Back to Cpython

Your first C API extension module

Doc/extending/first-extension-module.rst

3.15.0a821.7 KB
Original Source

.. highlight:: c

.. _extending-simpleexample: .. _first-extension-module:


Your first C API extension module


This tutorial will take you through creating a simple Python extension module written in C or C++.

We will use the low-level Python C API directly. For easier ways to create extension modules, see the :ref:recommended third party tools <c-api-tools>.

The tutorial assumes basic knowledge about Python: you should be able to define functions in Python code before starting to write them in C. See :ref:tutorial-index for an introduction to Python itself.

The tutorial should be approachable for anyone who can write a basic C library. While we will mention several concepts that a C beginner would not be expected to know, like static functions or linkage declarations, understanding these is not necessary for success.

We will focus on giving you a "feel" of what Python's C API is like. It will not teach you important concepts, like error handling and reference counting, which are covered in later chapters.

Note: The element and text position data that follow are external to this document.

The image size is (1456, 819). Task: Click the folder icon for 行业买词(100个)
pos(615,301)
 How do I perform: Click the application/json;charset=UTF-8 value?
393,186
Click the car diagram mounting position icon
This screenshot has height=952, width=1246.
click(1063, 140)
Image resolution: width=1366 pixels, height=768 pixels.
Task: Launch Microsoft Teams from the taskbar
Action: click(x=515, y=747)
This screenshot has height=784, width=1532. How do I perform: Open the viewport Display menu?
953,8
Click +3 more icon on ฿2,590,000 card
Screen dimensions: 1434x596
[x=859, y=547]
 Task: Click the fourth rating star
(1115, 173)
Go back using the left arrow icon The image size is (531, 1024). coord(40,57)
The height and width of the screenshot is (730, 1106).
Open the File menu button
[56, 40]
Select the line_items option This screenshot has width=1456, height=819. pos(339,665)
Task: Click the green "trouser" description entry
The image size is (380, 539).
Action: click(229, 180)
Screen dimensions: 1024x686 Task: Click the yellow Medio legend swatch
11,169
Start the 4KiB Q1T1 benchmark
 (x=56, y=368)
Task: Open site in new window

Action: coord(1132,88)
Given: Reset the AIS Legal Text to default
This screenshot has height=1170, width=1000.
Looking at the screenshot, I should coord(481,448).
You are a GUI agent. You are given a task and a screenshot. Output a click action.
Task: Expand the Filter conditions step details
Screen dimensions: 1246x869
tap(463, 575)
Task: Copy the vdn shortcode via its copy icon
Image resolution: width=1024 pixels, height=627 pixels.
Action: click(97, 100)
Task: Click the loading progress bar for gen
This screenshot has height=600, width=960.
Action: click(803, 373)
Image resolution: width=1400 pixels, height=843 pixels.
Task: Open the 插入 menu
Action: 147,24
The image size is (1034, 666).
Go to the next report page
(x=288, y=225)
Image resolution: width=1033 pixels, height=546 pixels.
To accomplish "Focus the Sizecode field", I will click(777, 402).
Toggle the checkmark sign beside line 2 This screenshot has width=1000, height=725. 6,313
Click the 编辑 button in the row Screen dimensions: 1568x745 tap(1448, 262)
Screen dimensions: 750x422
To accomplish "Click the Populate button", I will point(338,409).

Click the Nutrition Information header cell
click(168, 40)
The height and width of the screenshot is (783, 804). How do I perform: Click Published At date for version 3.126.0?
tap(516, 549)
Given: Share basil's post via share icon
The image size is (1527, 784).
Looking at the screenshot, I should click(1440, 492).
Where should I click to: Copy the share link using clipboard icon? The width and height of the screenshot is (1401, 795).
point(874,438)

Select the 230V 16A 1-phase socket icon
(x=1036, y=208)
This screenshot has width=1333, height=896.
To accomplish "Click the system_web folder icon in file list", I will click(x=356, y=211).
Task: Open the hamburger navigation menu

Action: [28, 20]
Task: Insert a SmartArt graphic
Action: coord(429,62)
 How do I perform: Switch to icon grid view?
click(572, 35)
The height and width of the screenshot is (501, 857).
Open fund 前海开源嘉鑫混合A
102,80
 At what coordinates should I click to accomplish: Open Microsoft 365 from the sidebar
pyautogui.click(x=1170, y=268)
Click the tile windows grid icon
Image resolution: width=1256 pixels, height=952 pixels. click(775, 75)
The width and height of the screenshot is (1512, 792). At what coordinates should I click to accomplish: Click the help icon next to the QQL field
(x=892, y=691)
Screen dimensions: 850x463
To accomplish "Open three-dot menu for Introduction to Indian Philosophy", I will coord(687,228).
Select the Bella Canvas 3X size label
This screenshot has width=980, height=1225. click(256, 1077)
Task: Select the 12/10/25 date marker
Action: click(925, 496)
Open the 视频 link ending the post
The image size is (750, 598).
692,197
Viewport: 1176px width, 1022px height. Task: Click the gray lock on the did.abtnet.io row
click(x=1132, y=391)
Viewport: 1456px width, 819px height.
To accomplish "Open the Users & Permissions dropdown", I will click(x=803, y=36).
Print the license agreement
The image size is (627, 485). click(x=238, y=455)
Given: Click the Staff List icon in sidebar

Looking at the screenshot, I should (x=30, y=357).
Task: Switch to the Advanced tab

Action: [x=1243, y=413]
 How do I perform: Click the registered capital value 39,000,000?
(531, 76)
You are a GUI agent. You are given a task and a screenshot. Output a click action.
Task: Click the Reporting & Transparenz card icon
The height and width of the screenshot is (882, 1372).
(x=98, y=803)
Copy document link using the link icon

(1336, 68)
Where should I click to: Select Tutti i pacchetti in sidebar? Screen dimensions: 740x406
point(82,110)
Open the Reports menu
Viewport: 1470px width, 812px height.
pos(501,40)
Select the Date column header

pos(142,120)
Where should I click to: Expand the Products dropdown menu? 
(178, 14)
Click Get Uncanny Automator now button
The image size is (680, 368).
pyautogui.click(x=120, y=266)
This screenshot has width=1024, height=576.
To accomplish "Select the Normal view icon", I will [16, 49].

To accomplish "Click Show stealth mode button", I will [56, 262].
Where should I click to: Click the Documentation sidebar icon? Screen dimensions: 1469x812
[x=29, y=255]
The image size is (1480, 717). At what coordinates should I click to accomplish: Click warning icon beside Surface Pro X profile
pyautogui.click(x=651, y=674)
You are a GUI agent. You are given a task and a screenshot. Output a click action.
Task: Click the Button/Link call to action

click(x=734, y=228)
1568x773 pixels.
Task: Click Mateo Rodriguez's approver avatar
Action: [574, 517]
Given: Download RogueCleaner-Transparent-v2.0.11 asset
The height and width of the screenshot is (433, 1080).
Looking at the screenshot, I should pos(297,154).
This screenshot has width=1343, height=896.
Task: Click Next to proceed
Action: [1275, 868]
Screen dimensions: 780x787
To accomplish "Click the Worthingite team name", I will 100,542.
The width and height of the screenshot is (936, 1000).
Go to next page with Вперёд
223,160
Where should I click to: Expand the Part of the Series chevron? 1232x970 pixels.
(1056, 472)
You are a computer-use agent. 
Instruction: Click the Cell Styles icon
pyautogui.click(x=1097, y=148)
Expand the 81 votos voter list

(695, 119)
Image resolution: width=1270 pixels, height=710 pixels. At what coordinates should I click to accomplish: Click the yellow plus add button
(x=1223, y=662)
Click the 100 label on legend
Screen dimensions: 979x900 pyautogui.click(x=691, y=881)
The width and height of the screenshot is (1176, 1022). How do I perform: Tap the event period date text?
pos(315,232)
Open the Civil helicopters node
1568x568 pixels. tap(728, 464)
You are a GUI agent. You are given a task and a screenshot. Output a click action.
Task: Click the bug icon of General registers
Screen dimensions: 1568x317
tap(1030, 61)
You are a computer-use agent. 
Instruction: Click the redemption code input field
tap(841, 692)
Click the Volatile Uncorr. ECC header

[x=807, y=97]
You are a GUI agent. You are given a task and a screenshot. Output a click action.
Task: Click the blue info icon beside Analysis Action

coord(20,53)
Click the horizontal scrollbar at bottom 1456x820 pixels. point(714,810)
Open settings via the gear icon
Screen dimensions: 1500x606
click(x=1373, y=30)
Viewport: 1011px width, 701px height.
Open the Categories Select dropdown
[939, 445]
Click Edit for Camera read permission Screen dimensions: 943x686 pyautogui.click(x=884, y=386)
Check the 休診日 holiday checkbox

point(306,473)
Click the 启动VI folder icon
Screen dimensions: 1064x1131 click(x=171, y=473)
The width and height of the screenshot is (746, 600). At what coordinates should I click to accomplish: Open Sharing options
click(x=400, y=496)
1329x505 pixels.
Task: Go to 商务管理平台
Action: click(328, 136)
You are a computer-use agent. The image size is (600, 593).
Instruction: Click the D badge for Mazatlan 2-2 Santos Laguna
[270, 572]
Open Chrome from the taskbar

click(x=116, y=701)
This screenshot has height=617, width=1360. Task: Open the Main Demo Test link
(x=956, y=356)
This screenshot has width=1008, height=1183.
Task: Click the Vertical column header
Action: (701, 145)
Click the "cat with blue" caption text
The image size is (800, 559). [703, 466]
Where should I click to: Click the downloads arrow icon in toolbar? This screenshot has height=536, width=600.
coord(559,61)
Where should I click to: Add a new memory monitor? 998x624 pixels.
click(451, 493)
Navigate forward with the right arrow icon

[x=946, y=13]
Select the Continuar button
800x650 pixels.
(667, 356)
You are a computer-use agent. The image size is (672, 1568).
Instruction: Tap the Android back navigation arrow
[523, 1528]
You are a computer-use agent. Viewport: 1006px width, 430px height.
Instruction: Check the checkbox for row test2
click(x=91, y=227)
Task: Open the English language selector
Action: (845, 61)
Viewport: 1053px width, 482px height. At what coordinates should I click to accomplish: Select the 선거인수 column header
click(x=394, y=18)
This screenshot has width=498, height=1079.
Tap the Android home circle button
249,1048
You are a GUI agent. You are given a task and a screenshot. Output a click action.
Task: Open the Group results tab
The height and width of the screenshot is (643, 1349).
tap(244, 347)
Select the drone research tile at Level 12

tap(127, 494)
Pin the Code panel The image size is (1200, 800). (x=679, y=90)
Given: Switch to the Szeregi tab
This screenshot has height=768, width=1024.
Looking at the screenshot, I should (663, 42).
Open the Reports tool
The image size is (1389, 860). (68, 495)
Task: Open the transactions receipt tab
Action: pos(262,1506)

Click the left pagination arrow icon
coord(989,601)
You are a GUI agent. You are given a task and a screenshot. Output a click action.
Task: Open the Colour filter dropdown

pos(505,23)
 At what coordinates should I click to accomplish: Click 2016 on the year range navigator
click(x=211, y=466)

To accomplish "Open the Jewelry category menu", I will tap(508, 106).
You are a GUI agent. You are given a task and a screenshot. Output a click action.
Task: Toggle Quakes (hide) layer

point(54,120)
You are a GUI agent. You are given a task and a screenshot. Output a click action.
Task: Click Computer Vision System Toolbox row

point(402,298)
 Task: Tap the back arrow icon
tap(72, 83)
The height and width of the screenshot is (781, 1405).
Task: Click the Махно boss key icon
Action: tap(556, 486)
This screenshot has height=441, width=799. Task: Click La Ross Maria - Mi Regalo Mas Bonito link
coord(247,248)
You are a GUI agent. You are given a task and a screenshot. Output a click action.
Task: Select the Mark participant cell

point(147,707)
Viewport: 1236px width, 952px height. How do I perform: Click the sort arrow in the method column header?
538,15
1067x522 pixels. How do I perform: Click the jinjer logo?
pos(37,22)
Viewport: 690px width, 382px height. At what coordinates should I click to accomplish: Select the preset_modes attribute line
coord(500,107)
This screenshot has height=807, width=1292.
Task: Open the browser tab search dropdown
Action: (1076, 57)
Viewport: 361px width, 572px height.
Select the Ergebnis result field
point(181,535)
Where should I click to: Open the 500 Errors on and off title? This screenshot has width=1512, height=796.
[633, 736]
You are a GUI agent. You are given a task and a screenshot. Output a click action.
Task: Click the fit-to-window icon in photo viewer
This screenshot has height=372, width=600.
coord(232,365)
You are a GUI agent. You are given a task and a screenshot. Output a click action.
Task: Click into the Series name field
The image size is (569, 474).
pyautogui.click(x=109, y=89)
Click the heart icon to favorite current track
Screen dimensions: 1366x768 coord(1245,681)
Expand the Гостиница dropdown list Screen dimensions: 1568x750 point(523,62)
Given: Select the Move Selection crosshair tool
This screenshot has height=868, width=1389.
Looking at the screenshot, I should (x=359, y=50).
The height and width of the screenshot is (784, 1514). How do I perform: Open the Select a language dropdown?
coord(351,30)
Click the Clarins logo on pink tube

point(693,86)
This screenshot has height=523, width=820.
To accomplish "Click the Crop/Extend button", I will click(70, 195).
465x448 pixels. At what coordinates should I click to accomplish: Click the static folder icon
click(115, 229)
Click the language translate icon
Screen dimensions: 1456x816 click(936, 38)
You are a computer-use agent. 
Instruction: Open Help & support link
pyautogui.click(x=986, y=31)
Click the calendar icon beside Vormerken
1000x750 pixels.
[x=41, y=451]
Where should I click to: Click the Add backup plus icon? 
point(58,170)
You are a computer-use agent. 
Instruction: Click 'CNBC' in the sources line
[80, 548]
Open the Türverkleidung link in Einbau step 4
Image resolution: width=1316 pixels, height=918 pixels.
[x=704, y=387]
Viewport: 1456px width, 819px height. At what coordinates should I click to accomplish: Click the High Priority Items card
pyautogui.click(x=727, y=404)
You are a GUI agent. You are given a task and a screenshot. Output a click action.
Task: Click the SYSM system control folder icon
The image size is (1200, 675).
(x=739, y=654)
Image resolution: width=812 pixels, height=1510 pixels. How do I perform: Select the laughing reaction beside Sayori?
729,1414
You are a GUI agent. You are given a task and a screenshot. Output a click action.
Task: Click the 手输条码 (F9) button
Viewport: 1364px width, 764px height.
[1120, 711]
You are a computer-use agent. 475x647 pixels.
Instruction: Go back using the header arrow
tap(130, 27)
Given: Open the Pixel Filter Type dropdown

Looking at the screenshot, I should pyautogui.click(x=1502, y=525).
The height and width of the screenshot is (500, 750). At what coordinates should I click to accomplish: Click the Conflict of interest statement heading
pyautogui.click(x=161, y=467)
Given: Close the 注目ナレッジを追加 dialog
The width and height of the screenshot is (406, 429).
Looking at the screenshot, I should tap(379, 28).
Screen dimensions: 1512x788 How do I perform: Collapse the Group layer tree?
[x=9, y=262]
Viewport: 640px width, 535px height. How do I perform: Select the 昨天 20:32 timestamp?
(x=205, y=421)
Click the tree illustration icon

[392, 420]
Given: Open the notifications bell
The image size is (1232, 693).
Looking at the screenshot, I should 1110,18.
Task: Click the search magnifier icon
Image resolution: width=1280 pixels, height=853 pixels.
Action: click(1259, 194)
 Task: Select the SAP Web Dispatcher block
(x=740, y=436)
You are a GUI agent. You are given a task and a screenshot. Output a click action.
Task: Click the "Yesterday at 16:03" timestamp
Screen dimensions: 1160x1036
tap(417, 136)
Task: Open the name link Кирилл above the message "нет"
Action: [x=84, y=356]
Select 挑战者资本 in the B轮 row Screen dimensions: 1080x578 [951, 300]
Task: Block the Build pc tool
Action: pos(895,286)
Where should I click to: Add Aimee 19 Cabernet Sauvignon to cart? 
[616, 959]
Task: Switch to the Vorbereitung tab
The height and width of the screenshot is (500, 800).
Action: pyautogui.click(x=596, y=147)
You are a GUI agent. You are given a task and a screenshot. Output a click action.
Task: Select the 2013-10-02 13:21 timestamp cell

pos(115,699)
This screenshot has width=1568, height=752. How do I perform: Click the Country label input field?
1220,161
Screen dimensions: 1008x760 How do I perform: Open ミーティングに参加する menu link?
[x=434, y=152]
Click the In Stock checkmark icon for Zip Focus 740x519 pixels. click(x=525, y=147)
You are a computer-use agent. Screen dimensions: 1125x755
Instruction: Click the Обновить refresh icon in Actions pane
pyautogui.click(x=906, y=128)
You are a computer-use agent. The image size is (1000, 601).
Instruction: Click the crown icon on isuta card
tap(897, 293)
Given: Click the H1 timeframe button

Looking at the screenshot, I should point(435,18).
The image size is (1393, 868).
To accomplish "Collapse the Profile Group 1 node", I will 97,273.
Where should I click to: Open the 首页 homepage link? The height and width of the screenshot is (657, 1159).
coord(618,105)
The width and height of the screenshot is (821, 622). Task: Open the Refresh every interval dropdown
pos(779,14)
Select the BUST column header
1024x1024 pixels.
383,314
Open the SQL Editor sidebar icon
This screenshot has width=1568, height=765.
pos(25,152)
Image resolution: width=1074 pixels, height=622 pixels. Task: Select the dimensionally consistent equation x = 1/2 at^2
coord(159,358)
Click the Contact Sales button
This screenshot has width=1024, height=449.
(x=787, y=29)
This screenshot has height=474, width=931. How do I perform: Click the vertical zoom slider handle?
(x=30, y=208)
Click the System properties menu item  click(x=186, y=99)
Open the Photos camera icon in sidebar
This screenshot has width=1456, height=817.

We will assume that you use a Unix-like system (including macOS and Linux), or Windows. On other systems, you might need to adjust some details -- for example, a system command name.

You need to have a suitable C compiler and Python development headers installed. On Linux, headers are often in a package like python3-dev or python3-devel.

You need to be able to install Python packages. This tutorial uses pip <https://pip.pypa.io/>__ (pip install), but you can substitute any tool that can build and install pyproject.toml-based projects, like uv <https://docs.astral.sh/uv/>_ (uv pip install). Preferably, have a :ref:virtual environment <venv-def> activated.

.. note::

This tutorial uses APIs that were added in CPython 3.15. To create an extension that's compatible with earlier versions of CPython, please follow an earlier version of this documentation.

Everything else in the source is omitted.